The efficacy inspiration of resveratrol focuses on “stroke aphasia”, which is related to neurodegenerative diseases. Taking this as an opportunity, we chose the medicinal plant source of resveratrol – hairy leaf resveratrol – as the object of research. We studied the steroidal alkaloids in methanol extracts of the roots and rhizomes of Atractylodes macrocephala, with the aim of isolating chemical components that promote lysosome production from the roots and rhizomes of Atractylodes macrocephala, elucidating the active substance basis that affects lysosome function in Atractylodes macrocephala, and providing lead compounds for neurodegenerative diseases.
Italian scholar Ballabio’s research group found that lysosome generation is mainly regulated at the transcriptional level by transcription factors TFEB and TFE3 of the MiTF/TFE family, which are expressed in various tissues. Under normal cellular conditions, TFEB is phosphorylated and binds to 14-3-3 protein, dispersing throughout the cytoplasm. However, under external stimuli such as hunger or impaired lysosomal function, or when cells are subjected to stress, TFEB undergoes dephosphorylation and enters the nucleus, regulating the expression of downstream genes and widely participating in various physiological and pathological activities. The phosphorylation of TFEB is also regulated by various protein molecules both in vivo and in vitro. The TFEB/CLEAR network serves as a regulatory center to promote lysosome generation and related lysosome degradation functions (macromolecular degradation, autophagy lysosome pathway, mitosis, and lipophagy, etc.), playing a crucial role in improving neurodegenerative diseases. At present, literature reports on small molecule compounds that regulate TFEB nuclear entry include giant diterpenes HEP14 and HEP15, saponins XVII from Polygonatum sibiricum, and curcumin derivatives; No reports have been found on the promotion of lysosome formation by steroid alkaloids.
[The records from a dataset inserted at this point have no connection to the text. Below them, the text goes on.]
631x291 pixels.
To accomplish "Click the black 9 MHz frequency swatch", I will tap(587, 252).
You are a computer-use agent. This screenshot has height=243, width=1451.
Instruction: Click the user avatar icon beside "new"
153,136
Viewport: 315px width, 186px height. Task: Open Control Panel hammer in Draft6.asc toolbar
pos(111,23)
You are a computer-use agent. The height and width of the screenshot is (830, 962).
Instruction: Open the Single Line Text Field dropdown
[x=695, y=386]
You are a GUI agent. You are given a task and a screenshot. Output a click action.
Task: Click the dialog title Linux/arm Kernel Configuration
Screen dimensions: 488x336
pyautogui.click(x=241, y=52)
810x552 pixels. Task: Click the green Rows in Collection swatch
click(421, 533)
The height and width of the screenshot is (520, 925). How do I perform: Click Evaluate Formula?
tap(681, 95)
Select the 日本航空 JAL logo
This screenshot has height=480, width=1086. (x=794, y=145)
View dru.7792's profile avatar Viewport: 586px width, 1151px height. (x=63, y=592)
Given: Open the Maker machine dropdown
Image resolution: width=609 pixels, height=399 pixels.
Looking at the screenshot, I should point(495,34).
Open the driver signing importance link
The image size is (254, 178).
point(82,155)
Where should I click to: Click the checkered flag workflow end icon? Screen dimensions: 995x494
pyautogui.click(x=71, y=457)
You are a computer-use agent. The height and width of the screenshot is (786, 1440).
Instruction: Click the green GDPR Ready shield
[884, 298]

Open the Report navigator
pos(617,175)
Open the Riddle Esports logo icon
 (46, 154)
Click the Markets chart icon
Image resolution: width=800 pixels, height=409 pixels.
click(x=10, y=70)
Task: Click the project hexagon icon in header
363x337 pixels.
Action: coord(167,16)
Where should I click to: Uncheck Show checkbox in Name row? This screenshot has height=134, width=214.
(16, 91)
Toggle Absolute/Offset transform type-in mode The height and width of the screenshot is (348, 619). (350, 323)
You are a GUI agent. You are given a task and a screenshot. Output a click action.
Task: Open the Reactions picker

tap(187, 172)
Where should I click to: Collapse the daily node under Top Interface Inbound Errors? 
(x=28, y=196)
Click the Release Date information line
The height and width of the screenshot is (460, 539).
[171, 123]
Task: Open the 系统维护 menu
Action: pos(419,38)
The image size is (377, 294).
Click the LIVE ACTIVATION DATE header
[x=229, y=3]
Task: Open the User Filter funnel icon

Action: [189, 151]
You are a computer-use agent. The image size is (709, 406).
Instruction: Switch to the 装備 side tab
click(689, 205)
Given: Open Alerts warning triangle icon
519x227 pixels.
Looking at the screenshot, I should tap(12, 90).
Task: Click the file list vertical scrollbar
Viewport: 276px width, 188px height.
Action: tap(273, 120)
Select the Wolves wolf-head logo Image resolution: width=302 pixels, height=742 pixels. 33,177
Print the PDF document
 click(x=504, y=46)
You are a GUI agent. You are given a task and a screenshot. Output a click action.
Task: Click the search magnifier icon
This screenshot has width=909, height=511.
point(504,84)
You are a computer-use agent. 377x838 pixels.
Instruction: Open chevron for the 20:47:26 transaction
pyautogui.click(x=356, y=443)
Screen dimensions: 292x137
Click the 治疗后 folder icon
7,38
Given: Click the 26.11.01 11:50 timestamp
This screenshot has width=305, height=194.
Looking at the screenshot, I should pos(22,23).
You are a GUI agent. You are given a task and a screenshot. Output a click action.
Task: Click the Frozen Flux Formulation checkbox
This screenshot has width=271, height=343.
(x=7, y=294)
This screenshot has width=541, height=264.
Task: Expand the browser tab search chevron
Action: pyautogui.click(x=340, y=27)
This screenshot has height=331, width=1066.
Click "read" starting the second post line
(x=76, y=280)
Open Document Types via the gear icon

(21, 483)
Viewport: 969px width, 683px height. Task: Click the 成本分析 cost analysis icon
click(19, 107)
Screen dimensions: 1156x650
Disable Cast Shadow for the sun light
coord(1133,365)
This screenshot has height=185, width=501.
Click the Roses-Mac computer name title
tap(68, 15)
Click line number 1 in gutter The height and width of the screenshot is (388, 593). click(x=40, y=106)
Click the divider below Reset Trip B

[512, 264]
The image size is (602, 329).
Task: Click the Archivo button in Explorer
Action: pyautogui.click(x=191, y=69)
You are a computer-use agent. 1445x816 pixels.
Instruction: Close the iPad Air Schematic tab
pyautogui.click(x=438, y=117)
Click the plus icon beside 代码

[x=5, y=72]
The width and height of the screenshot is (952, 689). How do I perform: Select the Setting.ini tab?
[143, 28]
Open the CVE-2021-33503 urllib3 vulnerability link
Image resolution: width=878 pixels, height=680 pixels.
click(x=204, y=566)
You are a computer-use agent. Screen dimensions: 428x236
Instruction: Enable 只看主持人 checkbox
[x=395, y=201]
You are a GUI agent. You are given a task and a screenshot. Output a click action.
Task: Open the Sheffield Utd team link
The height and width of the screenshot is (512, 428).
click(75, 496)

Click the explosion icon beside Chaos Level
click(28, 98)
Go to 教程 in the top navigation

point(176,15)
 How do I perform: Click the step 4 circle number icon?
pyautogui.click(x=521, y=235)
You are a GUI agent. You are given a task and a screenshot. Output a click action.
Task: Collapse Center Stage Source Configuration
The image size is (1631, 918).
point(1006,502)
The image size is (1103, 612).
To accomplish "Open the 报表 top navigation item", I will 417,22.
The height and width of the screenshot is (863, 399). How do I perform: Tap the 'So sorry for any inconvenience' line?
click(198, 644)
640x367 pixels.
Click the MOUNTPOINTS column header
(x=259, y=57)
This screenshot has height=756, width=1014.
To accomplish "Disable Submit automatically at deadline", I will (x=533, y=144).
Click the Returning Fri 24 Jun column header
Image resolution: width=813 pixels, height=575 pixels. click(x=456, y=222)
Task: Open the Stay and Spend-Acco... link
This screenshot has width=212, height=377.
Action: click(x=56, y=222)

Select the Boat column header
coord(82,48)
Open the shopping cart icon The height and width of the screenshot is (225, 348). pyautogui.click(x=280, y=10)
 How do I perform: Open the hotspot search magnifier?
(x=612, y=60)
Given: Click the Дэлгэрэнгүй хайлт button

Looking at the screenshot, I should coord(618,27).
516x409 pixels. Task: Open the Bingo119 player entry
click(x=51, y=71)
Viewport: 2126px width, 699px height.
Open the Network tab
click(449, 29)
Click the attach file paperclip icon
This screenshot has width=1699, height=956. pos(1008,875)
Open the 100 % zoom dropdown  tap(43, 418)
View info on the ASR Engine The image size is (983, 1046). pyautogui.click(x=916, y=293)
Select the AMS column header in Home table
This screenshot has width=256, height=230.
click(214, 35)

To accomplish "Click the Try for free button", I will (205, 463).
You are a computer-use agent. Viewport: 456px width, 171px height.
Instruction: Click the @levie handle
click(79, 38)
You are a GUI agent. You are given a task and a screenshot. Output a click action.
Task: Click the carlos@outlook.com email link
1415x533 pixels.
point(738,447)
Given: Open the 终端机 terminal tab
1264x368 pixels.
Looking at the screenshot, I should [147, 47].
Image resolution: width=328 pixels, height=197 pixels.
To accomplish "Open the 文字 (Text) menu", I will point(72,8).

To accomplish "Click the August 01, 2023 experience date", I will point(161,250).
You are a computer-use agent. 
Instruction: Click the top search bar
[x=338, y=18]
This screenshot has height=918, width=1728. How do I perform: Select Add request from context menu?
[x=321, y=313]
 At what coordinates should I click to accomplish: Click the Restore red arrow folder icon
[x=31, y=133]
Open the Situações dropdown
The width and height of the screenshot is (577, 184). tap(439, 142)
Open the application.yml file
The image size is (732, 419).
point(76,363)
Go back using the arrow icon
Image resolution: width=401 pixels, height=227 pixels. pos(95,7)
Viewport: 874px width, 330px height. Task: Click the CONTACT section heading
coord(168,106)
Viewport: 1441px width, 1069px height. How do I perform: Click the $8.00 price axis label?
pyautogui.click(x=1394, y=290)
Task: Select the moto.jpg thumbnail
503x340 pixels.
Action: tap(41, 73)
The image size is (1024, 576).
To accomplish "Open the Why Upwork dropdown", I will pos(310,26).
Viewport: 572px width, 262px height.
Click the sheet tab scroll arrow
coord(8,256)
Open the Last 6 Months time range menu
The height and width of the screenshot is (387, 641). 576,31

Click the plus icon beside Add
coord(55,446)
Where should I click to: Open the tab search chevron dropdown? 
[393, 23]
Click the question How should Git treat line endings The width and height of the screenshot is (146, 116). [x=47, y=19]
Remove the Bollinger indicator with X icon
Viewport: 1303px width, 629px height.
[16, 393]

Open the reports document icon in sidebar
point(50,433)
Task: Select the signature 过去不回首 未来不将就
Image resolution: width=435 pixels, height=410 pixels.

Therefore, we are searching for lead compounds with new structural types that promote lysosomal biogenesis and exploring their mechanisms of action, providing new ideas for the development of new therapeutic drugs for neurodegenerative diseases.
Starting from the guiding principles of traditional Chinese medicine theory, this study focuses on the treatment of “stroke aphasia” with resveratrol, and speculates that it is related to neurodegenerative diseases. Taking this as an opportunity, research on the chemical composition of hairy leaf resveratrol is carried out, and the active substance basis of resveratrol is deeply explored to explore whether it can promote lysosome generation and provide lead compounds for the treatment of neurodegenerative diseases. In this experiment, 8 steroid alkaloids were isolated from the leaves of the Chinese parasol tree. Compounds 1, 2, 3, 6, and 7 can all promote lysosome formation, with compound 6 showing the best effect. We found that compound 6 can promote the transcription factor TFEB into the nucleus. In the future, we will verify the lysosome function and study the mechanism of action of the screened compounds.